== Records excerpted from a collection ==

---

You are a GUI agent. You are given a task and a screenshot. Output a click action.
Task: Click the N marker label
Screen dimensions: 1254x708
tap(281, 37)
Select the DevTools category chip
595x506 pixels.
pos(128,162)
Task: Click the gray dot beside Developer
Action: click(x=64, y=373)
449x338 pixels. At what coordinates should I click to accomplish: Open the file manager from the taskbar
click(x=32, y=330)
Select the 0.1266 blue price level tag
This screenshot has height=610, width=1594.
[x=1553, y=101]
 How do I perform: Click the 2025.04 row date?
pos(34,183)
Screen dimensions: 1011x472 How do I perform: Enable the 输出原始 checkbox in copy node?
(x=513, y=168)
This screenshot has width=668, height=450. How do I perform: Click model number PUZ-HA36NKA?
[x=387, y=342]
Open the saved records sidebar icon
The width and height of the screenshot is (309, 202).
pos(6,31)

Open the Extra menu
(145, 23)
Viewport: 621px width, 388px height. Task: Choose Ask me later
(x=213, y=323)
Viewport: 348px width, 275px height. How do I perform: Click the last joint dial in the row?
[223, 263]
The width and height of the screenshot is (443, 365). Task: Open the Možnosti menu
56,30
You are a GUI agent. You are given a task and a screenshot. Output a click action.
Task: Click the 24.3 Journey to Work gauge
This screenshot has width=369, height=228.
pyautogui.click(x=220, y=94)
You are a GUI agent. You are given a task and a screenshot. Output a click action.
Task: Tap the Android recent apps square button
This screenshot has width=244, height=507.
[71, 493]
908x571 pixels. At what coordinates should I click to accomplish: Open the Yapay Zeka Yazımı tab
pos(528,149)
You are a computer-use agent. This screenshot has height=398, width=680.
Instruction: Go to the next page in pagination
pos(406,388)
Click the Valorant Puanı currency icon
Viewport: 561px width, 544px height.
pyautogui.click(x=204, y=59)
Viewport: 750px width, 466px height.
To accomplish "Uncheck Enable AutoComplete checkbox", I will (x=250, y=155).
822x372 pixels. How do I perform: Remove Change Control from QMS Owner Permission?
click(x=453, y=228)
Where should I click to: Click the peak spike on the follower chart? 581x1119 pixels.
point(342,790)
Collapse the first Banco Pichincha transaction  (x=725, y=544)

---

== Try it ==
All lines from the one that holds "Where should I" to the end of the entries above must be transcribed exactly, both ends included, and no others.

== Response area ==
Where should I click to: Click the peak spike on the follower chart? 581x1119 pixels.
point(342,790)
Collapse the first Banco Pichincha transaction  (x=725, y=544)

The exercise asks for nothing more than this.